=== The data ===

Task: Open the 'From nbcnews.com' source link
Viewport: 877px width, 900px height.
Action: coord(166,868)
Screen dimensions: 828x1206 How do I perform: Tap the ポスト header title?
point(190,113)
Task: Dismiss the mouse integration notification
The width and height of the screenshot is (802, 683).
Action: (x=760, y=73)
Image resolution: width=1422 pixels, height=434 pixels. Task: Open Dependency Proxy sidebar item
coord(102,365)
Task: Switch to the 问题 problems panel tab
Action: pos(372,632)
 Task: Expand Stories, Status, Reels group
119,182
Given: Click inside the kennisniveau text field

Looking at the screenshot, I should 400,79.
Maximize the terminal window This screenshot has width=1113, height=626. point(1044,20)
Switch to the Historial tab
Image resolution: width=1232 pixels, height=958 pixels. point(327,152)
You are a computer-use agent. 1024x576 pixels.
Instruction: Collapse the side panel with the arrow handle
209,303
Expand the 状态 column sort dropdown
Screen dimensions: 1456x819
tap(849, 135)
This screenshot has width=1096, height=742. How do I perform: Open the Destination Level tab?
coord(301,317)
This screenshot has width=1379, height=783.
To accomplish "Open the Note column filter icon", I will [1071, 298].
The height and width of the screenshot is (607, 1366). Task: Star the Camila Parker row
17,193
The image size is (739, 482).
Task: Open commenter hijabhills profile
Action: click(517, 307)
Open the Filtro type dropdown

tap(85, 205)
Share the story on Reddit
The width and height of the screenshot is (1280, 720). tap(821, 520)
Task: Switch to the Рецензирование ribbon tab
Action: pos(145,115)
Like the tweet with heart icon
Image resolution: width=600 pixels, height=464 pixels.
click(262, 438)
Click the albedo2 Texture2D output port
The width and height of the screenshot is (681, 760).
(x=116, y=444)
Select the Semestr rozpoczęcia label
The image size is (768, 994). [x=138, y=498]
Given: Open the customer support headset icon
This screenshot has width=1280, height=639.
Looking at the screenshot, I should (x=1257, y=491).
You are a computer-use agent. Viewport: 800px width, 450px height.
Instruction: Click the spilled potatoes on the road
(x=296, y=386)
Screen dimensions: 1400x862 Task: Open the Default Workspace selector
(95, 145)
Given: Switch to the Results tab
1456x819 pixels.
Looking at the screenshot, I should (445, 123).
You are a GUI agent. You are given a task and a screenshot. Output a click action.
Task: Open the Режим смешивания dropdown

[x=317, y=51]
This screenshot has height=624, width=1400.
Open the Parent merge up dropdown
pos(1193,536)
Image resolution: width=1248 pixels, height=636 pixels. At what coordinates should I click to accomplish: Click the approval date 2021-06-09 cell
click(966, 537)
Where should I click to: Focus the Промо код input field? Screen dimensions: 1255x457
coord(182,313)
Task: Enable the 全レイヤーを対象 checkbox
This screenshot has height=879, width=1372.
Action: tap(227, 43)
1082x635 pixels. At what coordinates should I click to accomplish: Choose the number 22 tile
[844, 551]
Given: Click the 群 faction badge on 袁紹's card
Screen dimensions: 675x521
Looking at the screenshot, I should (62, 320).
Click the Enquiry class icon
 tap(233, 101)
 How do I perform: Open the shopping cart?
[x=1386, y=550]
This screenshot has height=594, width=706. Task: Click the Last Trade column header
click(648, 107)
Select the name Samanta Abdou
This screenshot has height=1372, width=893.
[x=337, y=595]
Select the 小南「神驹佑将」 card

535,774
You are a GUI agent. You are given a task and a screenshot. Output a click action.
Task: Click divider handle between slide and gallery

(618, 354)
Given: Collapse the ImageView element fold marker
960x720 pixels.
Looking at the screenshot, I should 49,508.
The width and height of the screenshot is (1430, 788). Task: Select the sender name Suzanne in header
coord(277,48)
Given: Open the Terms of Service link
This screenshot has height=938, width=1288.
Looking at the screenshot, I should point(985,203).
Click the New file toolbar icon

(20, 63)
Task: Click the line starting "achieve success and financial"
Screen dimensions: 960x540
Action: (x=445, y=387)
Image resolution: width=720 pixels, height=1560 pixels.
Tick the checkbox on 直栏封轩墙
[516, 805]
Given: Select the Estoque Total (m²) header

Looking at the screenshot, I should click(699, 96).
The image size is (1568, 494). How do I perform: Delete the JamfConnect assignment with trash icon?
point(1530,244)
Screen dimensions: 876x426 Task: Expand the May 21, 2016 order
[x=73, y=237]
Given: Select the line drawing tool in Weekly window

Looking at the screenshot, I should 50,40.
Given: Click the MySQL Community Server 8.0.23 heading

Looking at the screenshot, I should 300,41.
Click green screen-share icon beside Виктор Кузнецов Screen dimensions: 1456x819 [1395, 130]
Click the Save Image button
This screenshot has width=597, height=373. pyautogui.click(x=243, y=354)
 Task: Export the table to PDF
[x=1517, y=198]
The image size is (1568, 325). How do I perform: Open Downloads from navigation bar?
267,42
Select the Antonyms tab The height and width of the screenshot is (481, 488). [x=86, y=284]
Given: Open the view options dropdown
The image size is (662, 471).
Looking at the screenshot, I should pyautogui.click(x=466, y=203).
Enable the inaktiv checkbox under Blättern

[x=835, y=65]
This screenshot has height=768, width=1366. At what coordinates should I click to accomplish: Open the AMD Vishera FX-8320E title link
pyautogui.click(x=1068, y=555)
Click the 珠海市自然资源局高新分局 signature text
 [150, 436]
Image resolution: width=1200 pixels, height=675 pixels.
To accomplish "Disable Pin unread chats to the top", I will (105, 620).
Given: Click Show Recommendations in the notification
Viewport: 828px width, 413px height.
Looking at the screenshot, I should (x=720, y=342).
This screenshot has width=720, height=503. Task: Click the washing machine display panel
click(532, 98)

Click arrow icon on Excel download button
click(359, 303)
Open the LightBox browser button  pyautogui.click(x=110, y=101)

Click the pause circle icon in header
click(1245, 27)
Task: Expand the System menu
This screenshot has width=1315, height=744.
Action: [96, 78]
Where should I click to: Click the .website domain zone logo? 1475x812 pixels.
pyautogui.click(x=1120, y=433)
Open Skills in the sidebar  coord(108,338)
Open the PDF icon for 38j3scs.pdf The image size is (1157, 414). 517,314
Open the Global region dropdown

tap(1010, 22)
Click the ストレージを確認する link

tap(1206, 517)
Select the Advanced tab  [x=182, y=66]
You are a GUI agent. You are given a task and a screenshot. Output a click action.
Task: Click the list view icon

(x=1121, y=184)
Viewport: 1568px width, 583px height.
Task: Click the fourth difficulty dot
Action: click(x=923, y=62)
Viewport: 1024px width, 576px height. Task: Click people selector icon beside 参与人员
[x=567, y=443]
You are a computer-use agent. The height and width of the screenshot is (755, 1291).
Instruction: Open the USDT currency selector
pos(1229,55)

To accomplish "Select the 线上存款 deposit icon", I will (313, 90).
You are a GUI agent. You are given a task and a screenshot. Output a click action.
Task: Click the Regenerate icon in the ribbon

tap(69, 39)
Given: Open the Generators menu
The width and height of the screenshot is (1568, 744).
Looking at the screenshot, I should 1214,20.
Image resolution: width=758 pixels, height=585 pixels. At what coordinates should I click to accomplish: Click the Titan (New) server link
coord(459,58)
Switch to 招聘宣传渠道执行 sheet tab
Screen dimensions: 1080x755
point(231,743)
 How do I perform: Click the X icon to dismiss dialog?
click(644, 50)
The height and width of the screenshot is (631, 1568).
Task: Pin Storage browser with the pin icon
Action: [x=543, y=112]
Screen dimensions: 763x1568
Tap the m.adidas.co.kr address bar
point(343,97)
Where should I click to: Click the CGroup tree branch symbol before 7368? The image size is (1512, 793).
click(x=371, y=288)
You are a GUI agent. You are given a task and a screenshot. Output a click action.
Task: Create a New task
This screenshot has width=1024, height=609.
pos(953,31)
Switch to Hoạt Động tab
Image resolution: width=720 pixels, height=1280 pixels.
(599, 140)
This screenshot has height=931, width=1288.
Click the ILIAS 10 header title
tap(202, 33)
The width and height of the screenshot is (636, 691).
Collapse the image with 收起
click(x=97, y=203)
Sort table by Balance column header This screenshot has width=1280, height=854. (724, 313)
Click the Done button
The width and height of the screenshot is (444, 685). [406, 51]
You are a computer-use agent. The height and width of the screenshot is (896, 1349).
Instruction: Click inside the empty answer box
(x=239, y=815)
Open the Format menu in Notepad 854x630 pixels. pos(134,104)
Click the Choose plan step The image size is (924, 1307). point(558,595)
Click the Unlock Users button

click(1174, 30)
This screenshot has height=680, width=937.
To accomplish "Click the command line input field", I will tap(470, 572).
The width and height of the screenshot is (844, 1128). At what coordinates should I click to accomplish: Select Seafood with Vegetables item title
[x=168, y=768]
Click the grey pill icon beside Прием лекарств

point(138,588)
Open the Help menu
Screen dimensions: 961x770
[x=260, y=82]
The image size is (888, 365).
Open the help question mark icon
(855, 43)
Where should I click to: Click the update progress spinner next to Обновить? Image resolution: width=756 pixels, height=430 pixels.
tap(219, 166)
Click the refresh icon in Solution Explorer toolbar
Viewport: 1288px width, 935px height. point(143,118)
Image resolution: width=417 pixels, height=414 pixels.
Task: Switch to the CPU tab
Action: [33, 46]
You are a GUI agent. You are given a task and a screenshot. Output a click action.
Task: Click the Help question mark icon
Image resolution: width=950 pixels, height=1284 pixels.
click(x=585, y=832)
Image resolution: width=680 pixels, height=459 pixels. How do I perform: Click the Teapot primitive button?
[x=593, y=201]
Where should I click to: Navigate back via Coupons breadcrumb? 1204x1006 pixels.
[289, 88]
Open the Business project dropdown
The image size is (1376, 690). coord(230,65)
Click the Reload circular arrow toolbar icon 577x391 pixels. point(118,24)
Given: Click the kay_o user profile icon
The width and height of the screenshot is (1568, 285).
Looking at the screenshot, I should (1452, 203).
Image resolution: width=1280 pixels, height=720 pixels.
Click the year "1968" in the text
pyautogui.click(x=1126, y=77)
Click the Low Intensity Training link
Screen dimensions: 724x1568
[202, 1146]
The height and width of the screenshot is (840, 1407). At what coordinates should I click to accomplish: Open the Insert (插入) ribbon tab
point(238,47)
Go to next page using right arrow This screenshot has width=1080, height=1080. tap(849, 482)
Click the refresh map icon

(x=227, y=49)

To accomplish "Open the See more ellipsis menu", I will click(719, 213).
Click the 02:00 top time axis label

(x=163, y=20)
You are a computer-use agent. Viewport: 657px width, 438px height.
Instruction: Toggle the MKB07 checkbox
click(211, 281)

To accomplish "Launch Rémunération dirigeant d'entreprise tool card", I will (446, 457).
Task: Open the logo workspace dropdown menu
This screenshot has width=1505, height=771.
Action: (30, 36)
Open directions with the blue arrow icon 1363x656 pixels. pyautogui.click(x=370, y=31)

===

▶ [Activity] In the listing above, find the line with "Where should I click to: Click the .website" and the line with "Open the PDF", then reproduce both and every line between them exactly.

▶ [Result]
Where should I click to: Click the .website domain zone logo? 1475x812 pixels.
pyautogui.click(x=1120, y=433)
Open Skills in the sidebar  coord(108,338)
Open the PDF icon for 38j3scs.pdf The image size is (1157, 414). 517,314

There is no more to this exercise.